Strangulation and suffocation are forms of elder abuse, leading to neurologic sequelae and death. Strangulation is difficult to detect in elder populations, partially because of underlying medical conditions and advanced age. Historically, elder death investigations have not been a priority for medical examiners and coroners. However, strangulation as a cause of death increases with a victim's age and gender: Women over 65 years old are more likely to die from strangulation than men of the same age (Heisler, 2017).
The forensic nurse specialist in elder abuse is increasingly becoming the expert in these areas because of knowledge, training, and experience. This role has evolved with both an identified need and recognition of the forensic nurse as a valuable member among elder abuse experts. Research in elder abuse has produced opportunities for new areas of inclusion in forensic nursing education. Phelan (2018) highlighted the need for nurses to provide integrated care as older persons transition through different care settings. The literature shows the forensic nurse is effective in addressing elder abuse and maltreatment and has the ability to provide integrated care to an older victim of violence (Berishaj et al., 2020; Doyle, 2013; Du Mont et al., 2017). This role for forensic nurses, as it continues to evolve with an ever-aging society, will add to both older adults' safety and the wider body of knowledge in forensic nursing science.

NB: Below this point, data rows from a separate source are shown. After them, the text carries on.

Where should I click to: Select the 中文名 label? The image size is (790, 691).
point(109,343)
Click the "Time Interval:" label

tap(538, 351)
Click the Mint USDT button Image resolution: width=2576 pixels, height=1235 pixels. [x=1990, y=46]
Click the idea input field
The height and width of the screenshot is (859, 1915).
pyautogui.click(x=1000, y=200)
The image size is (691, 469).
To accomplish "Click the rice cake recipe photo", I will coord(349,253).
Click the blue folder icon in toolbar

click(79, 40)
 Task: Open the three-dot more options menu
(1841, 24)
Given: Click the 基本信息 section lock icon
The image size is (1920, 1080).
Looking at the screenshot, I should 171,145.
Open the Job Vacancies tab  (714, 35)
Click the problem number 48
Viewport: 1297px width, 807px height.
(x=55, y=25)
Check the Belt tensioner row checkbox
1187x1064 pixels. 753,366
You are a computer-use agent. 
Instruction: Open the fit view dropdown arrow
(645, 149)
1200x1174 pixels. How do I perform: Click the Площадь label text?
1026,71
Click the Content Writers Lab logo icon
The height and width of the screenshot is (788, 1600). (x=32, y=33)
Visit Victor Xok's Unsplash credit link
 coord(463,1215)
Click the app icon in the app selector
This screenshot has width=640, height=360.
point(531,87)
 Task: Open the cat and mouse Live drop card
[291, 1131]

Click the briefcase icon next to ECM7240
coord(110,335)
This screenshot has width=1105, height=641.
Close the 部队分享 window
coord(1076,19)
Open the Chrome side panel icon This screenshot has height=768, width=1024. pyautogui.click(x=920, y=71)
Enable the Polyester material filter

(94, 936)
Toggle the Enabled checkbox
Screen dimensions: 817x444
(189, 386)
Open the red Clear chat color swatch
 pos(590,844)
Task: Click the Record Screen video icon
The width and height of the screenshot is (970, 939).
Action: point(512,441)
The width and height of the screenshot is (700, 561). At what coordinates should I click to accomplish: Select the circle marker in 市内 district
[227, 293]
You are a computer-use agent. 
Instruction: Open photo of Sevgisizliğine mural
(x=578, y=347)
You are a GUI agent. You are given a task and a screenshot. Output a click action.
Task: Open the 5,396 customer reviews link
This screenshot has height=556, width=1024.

Forensic nurses specializing in the field of elder abuse have been crucial to the evolution of elder care. The aging population growth carries multiple implications for forensic nursing: A larger nursing workforce will be needed to care for this group; nurses specialized in working with older adults will be required to intervene more broadly with elder victims of violence. As certain types of crime (e.g., financial abuse and cybercrime) continue to advance in elder maltreatment, forensic nurses working with abused and neglected older adults will need to keep pace with these changes to interact efficiently for quality patient outcomes. With older persons adopting technology more widely, forensic nurses will need to evaluate which modalities for intervention work best in elder abuse. The elder abuse forensic nurse will have to keep abreast of new research to assess which methods work across diverse populations. Using forensic nursing science, the elder abuse forensic nurse will influence practice outcomes, thereby increasing safety for older adults and the wider population.